11. The system of claim 1, further comprising the memory, wherein the memory is at least one of dynamic random access memory (DRAM), static random access memory (SRAM), or high bandwidth memory (HBM).

12. A computing device, comprising:

a shader engine in a graphics processing unit (GPU), a core in a central processing unit (CPU), or a data processing engine (DPE) or artificial intelligence (AI) engine in a system on a chip (SoC) or a field programmable gate array (FPGA) configured to perform an operation that is part of a software application;

a memory controller configured to detect an uncorrectable error in data read from a memory; and

first circuitry configured to mark the data as poison data and convert the poison data into sparsity poison by zeroing out the data, wherein the shader engine, the core, the DPE, or the AI engine is configured to perform the operation using the sparsity poison.

13. The computing device of claim 12, wherein the first circuitry is part of (i) the memory controller or (ii) the shader engine, the core, the DPE, or the AI engine.
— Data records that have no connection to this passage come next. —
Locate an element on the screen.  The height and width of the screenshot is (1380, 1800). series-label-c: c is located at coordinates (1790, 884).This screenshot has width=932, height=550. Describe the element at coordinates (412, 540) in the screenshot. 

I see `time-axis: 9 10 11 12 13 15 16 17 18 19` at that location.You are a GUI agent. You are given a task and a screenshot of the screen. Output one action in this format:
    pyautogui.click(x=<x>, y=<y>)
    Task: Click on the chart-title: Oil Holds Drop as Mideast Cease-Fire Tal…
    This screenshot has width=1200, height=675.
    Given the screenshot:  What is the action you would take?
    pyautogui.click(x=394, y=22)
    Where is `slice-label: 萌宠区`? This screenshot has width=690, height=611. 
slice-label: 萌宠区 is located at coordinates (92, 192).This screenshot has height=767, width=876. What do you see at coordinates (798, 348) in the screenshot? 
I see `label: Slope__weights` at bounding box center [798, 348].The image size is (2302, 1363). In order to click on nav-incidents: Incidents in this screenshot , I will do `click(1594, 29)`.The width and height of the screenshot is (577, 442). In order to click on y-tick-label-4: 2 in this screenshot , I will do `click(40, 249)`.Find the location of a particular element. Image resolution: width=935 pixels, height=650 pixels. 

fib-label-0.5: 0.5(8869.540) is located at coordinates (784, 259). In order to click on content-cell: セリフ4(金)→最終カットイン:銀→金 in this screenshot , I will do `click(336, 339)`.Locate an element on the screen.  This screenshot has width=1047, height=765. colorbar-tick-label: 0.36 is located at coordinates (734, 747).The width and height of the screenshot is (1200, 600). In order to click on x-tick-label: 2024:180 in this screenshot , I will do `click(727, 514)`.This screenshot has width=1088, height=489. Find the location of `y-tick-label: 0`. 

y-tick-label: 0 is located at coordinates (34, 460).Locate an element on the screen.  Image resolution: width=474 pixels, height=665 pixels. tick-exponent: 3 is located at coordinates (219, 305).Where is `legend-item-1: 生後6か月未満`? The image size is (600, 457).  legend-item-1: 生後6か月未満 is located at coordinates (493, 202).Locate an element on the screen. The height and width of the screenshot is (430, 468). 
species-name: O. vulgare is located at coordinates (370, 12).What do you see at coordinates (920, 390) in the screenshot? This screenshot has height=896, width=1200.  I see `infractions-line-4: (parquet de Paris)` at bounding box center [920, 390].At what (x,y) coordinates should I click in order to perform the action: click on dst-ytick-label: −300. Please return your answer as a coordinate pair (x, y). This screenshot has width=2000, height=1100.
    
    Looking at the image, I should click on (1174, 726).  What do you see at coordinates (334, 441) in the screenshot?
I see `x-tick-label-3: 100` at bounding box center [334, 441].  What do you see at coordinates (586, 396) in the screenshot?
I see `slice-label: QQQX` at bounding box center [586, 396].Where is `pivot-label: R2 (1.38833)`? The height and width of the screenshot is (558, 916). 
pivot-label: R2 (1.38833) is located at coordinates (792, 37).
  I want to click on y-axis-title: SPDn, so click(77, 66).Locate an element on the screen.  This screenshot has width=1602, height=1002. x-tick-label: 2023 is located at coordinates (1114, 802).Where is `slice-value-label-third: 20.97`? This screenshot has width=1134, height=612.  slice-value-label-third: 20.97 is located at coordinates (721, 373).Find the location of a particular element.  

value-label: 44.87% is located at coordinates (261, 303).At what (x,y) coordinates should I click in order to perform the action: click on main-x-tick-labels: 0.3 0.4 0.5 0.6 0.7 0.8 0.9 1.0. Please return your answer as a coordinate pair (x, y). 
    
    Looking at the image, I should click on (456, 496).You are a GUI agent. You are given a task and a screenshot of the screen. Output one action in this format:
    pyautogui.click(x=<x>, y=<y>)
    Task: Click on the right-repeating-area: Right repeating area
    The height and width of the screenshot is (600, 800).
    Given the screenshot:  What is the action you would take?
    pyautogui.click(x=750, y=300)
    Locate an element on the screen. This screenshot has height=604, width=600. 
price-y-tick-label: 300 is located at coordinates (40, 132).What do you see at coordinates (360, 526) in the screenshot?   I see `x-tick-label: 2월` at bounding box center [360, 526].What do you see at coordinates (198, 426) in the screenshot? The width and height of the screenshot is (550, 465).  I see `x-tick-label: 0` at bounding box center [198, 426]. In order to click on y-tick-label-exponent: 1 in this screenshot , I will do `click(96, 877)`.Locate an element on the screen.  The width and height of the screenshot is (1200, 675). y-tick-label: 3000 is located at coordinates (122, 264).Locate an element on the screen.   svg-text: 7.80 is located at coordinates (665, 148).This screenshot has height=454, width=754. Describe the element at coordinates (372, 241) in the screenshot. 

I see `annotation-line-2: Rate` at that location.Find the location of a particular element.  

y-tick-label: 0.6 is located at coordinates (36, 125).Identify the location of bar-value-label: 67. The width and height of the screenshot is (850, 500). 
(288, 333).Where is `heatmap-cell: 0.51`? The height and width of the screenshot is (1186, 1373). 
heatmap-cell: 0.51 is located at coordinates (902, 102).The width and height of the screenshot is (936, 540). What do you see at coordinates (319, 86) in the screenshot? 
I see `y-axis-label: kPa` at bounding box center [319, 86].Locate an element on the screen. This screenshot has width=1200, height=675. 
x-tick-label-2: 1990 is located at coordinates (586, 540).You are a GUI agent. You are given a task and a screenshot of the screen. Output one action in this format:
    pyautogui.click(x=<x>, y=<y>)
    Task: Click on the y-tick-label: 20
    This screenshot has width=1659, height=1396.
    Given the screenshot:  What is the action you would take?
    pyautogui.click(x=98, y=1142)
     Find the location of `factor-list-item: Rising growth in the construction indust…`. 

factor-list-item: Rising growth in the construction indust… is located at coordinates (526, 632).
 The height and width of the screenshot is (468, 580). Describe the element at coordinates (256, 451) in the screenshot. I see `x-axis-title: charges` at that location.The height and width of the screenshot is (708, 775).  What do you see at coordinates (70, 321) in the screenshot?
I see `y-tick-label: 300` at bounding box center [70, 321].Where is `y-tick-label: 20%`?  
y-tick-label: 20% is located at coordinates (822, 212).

14. The computing device of claim 13, wherein the first circuitry is part of the memory controller, wherein the memory controller is configured to:

determine whether to convert the poison data into sparsity data or maintain the poison data in its current state based on a memory address range associated with the read, a type of the shader engine, the core, the DPE, or the AI engine, a type of the operation, or a type of the memory,

wherein, upon determining to maintain the poison data in its current state, the memory controller is configured to transmit the poison data to the shader engine, the core, the DPE, or the AI engine, wherein the shader engine, the core, the DPE, or the AI engine is configured to throw a MCE which results in a software stack shutting down the operation performed by the shader engine, the core, the DPE, or the AI engine.

15. The computing device of claim 13, wherein the first circuitry is part of the shader engine, the core, the DPE, or the AI engine, wherein the shader engine, the core, the DPE, or the AI engine is configured to:

determine whether to convert the poison data into sparsity data or maintain the poison data in its current state based on a memory address range associated with the read, a type of the shader engine, the core, the DPE, or the AI engine, a type of the operation, or a type of the memory,

wherein, upon determining to maintain the poison data in its current state, the shader engine, the core, the DPE, or the AI engine is configured to throw a MCE which results in a software stack shutting down the operation performed by the shader engine, the core, the DPE, or the AI engine, wherein the shader engine, the core, the DPE, or the AI engine does not process the poison data according to the operation.

16. A system comprising:

a memory controller configured to detect an uncorrectable error in data read from a memory and mark the data as poison data; and

compute circuitry configured to:

perform an operation that is part of a software application using the poison data to generate processed data, and

provide the processed data to the software application,

wherein the software application is configured to convert the poison data into sparsity data by zeroing out the processed data corresponding to the poison data.

17. The system of claim 16, wherein the software application is configured to determine whether to convert the processed data into the sparsity data or shut down the operation being performed by the compute circuitry based on a memory address range associated with the read, a type of the compute circuitry, a type of the operation, or a type of the memory.

18. The system of claim 17, wherein the software application converts the poison data into sparsity data only after determining the sparsity data does not have a significant impact on accuracy based on one or more thresholds.

19. The system of claim 18, wherein software application comprises an AI training application, wherein the one or more thresholds are associated with gradients corresponding to loss functions.

20. The system of claim 16, wherein the compute circuitry comprises a shader engine in a GPU, a core in a CPU, or a DPE or AI engine in a SoC or a FPGA.